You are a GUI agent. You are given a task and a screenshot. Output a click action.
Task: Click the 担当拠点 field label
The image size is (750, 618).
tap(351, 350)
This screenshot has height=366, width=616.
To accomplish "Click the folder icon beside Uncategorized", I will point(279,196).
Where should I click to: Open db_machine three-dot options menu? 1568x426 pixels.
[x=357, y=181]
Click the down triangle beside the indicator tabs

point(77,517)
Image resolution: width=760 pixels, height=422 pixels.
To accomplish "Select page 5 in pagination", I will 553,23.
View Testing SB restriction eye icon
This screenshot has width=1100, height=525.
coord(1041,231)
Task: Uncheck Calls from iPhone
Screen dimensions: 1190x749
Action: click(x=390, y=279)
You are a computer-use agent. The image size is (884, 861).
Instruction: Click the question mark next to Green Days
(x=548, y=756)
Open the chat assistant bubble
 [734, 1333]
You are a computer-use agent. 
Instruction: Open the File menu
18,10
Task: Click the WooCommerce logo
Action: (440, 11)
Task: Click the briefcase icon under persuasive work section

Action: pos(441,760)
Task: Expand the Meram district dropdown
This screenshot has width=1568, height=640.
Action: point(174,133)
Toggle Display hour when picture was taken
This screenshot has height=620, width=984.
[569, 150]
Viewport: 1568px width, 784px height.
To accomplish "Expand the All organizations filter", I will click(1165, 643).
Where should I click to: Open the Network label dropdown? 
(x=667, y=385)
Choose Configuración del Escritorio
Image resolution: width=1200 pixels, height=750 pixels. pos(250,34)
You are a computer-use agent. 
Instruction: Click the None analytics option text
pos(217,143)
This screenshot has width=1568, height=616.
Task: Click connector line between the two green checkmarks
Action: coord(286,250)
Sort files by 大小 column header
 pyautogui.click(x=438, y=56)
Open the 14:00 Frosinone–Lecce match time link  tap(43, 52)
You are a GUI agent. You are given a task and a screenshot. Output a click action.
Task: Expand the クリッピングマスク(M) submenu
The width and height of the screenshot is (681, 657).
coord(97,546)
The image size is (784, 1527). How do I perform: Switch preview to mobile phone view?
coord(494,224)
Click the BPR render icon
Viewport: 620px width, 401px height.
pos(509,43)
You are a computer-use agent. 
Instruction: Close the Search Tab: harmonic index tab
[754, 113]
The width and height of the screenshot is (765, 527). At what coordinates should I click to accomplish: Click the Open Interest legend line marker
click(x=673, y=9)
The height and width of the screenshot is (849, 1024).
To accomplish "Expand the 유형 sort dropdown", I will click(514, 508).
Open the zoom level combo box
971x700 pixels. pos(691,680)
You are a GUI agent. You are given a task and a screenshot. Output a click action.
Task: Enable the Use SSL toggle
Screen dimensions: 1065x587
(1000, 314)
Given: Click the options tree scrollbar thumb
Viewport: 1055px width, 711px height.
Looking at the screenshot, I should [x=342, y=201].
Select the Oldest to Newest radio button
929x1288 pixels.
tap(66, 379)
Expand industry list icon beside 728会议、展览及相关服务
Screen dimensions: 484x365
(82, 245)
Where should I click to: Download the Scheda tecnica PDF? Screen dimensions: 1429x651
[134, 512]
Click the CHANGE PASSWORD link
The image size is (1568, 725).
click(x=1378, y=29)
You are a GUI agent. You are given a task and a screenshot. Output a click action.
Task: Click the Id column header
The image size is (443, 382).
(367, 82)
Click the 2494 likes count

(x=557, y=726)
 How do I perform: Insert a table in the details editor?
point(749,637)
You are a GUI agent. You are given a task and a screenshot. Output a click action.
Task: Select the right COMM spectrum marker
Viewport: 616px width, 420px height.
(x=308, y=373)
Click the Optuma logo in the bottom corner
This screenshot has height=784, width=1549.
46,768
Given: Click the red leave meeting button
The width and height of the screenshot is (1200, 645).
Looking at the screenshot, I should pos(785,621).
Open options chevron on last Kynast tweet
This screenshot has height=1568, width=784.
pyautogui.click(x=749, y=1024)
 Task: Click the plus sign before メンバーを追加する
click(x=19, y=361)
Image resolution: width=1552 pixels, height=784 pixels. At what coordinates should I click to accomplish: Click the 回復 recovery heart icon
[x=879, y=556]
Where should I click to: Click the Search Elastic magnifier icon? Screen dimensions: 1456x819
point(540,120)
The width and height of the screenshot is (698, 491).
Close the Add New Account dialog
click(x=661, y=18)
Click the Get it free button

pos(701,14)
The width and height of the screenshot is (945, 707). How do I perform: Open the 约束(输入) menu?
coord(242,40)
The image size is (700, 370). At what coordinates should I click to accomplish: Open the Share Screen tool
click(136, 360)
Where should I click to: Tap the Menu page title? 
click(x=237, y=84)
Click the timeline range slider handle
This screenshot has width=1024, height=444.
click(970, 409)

| Exercise brief |
What is needed is a verbatim copy of the data, complete from first line to last.

| Answer to this problem |
You are a GUI agent. You are given a task and a screenshot. Output a click action.
Task: Click the 担当拠点 field label
The image size is (750, 618).
tap(351, 350)
This screenshot has height=366, width=616.
To accomplish "Click the folder icon beside Uncategorized", I will point(279,196).
Where should I click to: Open db_machine three-dot options menu? 1568x426 pixels.
[x=357, y=181]
Click the down triangle beside the indicator tabs

point(77,517)
Image resolution: width=760 pixels, height=422 pixels.
To accomplish "Select page 5 in pagination", I will 553,23.
View Testing SB restriction eye icon
This screenshot has width=1100, height=525.
coord(1041,231)
Task: Uncheck Calls from iPhone
Screen dimensions: 1190x749
Action: click(x=390, y=279)
You are a computer-use agent. The image size is (884, 861).
Instruction: Click the question mark next to Green Days
(x=548, y=756)
Open the chat assistant bubble
 [734, 1333]
You are a computer-use agent. 
Instruction: Open the File menu
18,10
Task: Click the WooCommerce logo
Action: (440, 11)
Task: Click the briefcase icon under persuasive work section

Action: pos(441,760)
Task: Expand the Meram district dropdown
This screenshot has width=1568, height=640.
Action: point(174,133)
Toggle Display hour when picture was taken
This screenshot has height=620, width=984.
[569, 150]
Viewport: 1568px width, 784px height.
To accomplish "Expand the All organizations filter", I will click(1165, 643).
Where should I click to: Open the Network label dropdown? 
(x=667, y=385)
Choose Configuración del Escritorio
Image resolution: width=1200 pixels, height=750 pixels. pos(250,34)
You are a computer-use agent. 
Instruction: Click the None analytics option text
pos(217,143)
This screenshot has width=1568, height=616.
Task: Click connector line between the two green checkmarks
Action: coord(286,250)
Sort files by 大小 column header
 pyautogui.click(x=438, y=56)
Open the 14:00 Frosinone–Lecce match time link  tap(43, 52)
You are a GUI agent. You are given a task and a screenshot. Output a click action.
Task: Expand the クリッピングマスク(M) submenu
The width and height of the screenshot is (681, 657).
coord(97,546)
The image size is (784, 1527). How do I perform: Switch preview to mobile phone view?
coord(494,224)
Click the BPR render icon
Viewport: 620px width, 401px height.
pos(509,43)
You are a computer-use agent. 
Instruction: Close the Search Tab: harmonic index tab
[754, 113]
The width and height of the screenshot is (765, 527). At what coordinates should I click to accomplish: Click the Open Interest legend line marker
click(x=673, y=9)
The height and width of the screenshot is (849, 1024).
To accomplish "Expand the 유형 sort dropdown", I will click(514, 508).
Open the zoom level combo box
971x700 pixels. pos(691,680)
You are a GUI agent. You are given a task and a screenshot. Output a click action.
Task: Enable the Use SSL toggle
Screen dimensions: 1065x587
(1000, 314)
Given: Click the options tree scrollbar thumb
Viewport: 1055px width, 711px height.
Looking at the screenshot, I should [x=342, y=201].
Select the Oldest to Newest radio button
929x1288 pixels.
tap(66, 379)
Expand industry list icon beside 728会议、展览及相关服务
Screen dimensions: 484x365
(82, 245)
Where should I click to: Download the Scheda tecnica PDF? Screen dimensions: 1429x651
[134, 512]
Click the CHANGE PASSWORD link
The image size is (1568, 725).
click(x=1378, y=29)
You are a GUI agent. You are given a task and a screenshot. Output a click action.
Task: Click the Id column header
The image size is (443, 382).
(367, 82)
Click the 2494 likes count

(x=557, y=726)
 How do I perform: Insert a table in the details editor?
point(749,637)
You are a GUI agent. You are given a task and a screenshot. Output a click action.
Task: Select the right COMM spectrum marker
Viewport: 616px width, 420px height.
(x=308, y=373)
Click the Optuma logo in the bottom corner
This screenshot has height=784, width=1549.
46,768
Given: Click the red leave meeting button
The width and height of the screenshot is (1200, 645).
Looking at the screenshot, I should pos(785,621).
Open options chevron on last Kynast tweet
This screenshot has height=1568, width=784.
pyautogui.click(x=749, y=1024)
 Task: Click the plus sign before メンバーを追加する
click(x=19, y=361)
Image resolution: width=1552 pixels, height=784 pixels. At what coordinates should I click to accomplish: Click the 回復 recovery heart icon
[x=879, y=556]
Where should I click to: Click the Search Elastic magnifier icon? Screen dimensions: 1456x819
point(540,120)
The width and height of the screenshot is (698, 491).
Close the Add New Account dialog
click(x=661, y=18)
Click the Get it free button

pos(701,14)
The width and height of the screenshot is (945, 707). How do I perform: Open the 约束(输入) menu?
coord(242,40)
The image size is (700, 370). At what coordinates should I click to accomplish: Open the Share Screen tool
click(136, 360)
Where should I click to: Tap the Menu page title? 
click(x=237, y=84)
Click the timeline range slider handle
This screenshot has width=1024, height=444.
click(970, 409)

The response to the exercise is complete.